**EXERCISE REQUIREMENTS:** Restate word for word, and only, the lines that extend from the line containing "The image size is (595, 492)." through the end of the records below.

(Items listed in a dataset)
########

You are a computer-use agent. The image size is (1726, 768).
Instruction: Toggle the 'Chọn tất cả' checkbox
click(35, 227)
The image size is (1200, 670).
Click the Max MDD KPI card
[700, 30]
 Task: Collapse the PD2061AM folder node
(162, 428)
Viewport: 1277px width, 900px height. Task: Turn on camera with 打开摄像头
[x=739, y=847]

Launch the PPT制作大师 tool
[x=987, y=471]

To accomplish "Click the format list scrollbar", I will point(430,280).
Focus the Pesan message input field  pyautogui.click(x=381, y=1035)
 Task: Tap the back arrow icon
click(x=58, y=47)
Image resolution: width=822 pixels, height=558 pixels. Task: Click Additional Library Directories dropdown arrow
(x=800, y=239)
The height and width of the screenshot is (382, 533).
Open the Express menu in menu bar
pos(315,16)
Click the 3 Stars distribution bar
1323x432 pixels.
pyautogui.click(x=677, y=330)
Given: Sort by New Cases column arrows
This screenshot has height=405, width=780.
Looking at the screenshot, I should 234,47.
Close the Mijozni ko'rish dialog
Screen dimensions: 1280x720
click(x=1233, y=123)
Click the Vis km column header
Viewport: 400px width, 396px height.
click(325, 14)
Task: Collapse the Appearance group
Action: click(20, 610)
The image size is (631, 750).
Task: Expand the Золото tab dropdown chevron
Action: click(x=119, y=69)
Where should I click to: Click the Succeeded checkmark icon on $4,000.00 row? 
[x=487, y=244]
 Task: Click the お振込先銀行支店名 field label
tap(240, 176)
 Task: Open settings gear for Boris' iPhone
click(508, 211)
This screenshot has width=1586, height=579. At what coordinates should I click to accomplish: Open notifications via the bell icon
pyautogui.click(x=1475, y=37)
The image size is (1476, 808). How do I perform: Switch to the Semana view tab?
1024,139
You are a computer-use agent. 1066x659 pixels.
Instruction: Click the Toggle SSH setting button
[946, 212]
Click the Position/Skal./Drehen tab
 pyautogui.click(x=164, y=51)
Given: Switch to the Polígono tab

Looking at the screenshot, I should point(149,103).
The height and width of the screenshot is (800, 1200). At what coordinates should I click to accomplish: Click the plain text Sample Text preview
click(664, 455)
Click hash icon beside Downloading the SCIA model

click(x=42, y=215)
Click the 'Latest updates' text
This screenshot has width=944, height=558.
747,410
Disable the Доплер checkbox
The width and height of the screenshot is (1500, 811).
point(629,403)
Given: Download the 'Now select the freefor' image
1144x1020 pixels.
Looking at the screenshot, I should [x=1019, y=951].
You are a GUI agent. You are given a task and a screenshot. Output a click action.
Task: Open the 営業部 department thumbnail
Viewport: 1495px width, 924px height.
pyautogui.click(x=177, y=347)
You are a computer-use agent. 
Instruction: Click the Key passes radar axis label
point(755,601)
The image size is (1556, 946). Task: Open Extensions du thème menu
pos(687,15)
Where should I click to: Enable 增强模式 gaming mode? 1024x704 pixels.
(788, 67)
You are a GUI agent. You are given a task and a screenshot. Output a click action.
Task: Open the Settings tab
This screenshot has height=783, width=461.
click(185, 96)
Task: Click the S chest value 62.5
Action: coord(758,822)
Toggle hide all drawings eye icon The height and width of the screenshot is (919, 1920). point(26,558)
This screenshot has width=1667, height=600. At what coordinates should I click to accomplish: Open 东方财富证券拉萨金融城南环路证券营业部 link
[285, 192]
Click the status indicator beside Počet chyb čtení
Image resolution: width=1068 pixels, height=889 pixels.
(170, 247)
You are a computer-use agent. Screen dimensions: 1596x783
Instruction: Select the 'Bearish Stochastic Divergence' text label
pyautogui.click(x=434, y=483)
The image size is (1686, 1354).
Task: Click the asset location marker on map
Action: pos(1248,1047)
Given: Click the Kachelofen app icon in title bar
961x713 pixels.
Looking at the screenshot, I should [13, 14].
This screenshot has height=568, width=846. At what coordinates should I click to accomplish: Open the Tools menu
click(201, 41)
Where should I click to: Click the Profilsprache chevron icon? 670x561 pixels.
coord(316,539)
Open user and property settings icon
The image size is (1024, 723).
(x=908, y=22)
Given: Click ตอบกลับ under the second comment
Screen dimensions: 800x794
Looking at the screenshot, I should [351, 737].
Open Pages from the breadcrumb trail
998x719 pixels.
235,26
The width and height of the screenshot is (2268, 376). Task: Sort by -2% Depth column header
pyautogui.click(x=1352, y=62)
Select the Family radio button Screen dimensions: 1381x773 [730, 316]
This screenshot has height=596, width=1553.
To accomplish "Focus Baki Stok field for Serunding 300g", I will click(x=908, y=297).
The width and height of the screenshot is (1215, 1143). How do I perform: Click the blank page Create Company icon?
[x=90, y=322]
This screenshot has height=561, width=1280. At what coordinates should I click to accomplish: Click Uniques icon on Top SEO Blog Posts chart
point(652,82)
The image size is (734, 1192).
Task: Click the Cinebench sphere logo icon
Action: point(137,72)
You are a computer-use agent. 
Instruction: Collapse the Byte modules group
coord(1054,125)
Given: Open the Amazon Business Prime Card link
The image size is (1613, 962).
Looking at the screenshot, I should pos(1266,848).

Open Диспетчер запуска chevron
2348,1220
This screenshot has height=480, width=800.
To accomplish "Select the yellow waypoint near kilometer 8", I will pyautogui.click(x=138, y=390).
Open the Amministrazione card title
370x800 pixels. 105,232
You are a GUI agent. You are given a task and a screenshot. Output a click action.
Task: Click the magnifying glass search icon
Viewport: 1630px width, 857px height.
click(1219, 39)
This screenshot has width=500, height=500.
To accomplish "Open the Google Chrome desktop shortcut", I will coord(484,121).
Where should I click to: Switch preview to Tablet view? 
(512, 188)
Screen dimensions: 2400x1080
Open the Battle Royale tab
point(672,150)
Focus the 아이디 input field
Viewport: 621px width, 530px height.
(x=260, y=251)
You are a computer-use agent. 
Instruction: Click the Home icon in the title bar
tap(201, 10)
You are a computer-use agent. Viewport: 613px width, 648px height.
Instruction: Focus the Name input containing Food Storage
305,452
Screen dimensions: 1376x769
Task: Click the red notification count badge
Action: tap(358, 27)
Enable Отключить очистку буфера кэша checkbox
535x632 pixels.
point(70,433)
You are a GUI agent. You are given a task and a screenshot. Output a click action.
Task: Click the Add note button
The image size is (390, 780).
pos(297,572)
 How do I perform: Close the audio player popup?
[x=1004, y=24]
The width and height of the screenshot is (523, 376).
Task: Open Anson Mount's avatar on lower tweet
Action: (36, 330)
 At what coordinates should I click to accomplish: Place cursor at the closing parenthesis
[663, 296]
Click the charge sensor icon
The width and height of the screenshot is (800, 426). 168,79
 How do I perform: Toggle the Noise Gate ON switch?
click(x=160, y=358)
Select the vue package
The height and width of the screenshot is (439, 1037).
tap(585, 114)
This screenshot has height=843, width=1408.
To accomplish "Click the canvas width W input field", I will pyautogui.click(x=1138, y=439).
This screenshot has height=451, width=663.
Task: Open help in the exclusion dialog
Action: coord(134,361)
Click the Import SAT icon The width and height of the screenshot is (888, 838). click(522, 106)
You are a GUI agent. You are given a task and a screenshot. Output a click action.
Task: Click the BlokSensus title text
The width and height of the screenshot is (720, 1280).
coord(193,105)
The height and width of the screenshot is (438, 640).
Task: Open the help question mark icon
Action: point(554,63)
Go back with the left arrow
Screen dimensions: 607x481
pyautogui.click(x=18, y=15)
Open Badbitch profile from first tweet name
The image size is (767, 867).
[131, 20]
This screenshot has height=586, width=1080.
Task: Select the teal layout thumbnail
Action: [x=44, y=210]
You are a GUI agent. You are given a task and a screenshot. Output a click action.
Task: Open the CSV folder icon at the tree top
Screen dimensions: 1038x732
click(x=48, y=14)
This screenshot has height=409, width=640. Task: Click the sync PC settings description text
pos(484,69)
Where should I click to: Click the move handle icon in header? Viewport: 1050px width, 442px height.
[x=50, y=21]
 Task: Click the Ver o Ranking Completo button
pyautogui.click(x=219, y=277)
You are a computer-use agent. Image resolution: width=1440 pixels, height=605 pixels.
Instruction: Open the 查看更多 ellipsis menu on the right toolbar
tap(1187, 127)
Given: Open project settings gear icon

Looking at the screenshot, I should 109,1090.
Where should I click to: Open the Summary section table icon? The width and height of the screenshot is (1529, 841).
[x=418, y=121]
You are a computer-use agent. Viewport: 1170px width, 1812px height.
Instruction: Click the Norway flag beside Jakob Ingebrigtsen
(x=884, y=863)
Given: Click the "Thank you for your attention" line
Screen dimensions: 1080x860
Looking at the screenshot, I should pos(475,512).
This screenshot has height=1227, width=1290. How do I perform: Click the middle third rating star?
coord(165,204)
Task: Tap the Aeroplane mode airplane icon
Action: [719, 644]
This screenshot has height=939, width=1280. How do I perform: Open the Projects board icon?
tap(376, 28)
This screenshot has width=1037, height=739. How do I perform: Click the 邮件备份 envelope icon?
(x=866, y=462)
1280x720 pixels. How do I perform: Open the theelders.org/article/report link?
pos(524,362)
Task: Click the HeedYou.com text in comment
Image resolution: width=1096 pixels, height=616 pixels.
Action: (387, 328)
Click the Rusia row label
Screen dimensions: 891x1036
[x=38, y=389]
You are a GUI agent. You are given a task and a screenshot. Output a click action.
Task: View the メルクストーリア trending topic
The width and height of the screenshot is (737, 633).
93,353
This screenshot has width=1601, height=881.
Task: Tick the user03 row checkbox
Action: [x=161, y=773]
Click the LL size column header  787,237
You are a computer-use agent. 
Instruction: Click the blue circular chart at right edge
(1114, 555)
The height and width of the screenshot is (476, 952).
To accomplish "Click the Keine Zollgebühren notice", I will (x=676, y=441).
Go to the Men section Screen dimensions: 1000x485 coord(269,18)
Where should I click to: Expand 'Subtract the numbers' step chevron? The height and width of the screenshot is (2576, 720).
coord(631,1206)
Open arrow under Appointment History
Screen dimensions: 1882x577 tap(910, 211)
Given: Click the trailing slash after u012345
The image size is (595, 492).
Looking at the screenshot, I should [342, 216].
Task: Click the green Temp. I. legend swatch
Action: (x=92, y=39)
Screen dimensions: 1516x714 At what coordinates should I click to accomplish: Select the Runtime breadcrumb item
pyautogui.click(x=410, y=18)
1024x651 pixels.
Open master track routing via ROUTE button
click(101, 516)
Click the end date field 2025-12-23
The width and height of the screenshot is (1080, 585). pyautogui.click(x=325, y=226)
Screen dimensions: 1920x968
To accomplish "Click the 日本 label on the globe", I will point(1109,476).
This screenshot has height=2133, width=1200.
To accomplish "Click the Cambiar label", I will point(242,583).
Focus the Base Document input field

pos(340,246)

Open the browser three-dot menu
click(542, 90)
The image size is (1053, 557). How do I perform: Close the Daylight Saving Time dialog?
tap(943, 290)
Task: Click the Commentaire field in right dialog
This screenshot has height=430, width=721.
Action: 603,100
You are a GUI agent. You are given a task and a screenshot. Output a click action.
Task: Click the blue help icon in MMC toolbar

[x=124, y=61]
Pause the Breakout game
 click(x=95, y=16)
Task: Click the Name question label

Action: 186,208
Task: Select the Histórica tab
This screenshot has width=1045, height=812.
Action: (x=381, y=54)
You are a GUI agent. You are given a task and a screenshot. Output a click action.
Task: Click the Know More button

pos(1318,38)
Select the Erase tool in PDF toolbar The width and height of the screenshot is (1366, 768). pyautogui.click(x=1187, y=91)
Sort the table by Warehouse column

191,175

########

**OUTPUT FOR THIS EXERCISE:**
The image size is (595, 492).
Looking at the screenshot, I should [342, 216].
Task: Click the green Temp. I. legend swatch
Action: (x=92, y=39)
Screen dimensions: 1516x714 At what coordinates should I click to accomplish: Select the Runtime breadcrumb item
pyautogui.click(x=410, y=18)
1024x651 pixels.
Open master track routing via ROUTE button
click(101, 516)
Click the end date field 2025-12-23
The width and height of the screenshot is (1080, 585). pyautogui.click(x=325, y=226)
Screen dimensions: 1920x968
To accomplish "Click the 日本 label on the globe", I will point(1109,476).
This screenshot has height=2133, width=1200.
To accomplish "Click the Cambiar label", I will point(242,583).
Focus the Base Document input field

pos(340,246)

Open the browser three-dot menu
click(542, 90)
The image size is (1053, 557). How do I perform: Close the Daylight Saving Time dialog?
tap(943, 290)
Task: Click the Commentaire field in right dialog
This screenshot has height=430, width=721.
Action: 603,100
You are a GUI agent. You are given a task and a screenshot. Output a click action.
Task: Click the blue help icon in MMC toolbar

[x=124, y=61]
Pause the Breakout game
 click(x=95, y=16)
Task: Click the Name question label

Action: 186,208
Task: Select the Histórica tab
This screenshot has width=1045, height=812.
Action: (x=381, y=54)
You are a GUI agent. You are given a task and a screenshot. Output a click action.
Task: Click the Know More button

pos(1318,38)
Select the Erase tool in PDF toolbar The width and height of the screenshot is (1366, 768). pyautogui.click(x=1187, y=91)
Sort the table by Warehouse column

191,175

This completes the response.